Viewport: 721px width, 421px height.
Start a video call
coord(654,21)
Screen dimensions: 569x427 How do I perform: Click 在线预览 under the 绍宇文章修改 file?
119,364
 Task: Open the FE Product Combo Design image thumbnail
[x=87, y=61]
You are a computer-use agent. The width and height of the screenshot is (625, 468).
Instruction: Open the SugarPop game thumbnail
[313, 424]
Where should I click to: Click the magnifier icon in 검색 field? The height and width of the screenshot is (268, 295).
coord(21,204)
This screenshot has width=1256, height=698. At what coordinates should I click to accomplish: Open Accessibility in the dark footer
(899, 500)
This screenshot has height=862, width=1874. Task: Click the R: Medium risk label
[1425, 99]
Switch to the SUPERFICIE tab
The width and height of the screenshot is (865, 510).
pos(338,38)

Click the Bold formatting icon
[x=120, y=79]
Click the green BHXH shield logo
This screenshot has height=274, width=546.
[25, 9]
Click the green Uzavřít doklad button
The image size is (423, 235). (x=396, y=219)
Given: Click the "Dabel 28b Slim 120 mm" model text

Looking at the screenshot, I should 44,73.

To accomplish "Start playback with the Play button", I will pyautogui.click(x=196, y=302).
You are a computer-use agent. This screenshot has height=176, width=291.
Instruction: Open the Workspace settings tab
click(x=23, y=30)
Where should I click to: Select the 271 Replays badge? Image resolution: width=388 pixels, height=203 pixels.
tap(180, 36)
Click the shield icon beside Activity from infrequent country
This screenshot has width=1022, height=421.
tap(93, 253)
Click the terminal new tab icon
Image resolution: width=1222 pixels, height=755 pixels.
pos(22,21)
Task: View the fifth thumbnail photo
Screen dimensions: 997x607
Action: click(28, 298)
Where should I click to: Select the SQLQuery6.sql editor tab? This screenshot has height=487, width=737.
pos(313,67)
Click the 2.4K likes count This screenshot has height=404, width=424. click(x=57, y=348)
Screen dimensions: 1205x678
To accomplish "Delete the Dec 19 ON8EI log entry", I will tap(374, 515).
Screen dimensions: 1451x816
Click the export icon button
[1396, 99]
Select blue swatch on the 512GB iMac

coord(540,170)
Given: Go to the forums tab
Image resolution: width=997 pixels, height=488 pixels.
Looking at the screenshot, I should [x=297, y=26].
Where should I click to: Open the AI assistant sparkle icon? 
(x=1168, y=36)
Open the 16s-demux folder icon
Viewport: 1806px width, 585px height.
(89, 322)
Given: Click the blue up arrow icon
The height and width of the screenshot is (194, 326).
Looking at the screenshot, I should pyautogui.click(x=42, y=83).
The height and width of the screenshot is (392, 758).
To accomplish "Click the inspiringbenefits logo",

..............................

• **Brief**
Output the lines between the one holding "This screenshot has width=1256, height=698." and the one holding "will pyautogui.click(x=196, y=302).", inclusive, reproducing them exactly.

• **Finished exercise**
This screenshot has width=1256, height=698. At what coordinates should I click to accomplish: Open Accessibility in the dark footer
(899, 500)
This screenshot has height=862, width=1874. Task: Click the R: Medium risk label
[1425, 99]
Switch to the SUPERFICIE tab
The width and height of the screenshot is (865, 510).
pos(338,38)

Click the Bold formatting icon
[x=120, y=79]
Click the green BHXH shield logo
This screenshot has height=274, width=546.
[25, 9]
Click the green Uzavřít doklad button
The image size is (423, 235). (x=396, y=219)
Given: Click the "Dabel 28b Slim 120 mm" model text

Looking at the screenshot, I should 44,73.

To accomplish "Start playback with the Play button", I will pyautogui.click(x=196, y=302).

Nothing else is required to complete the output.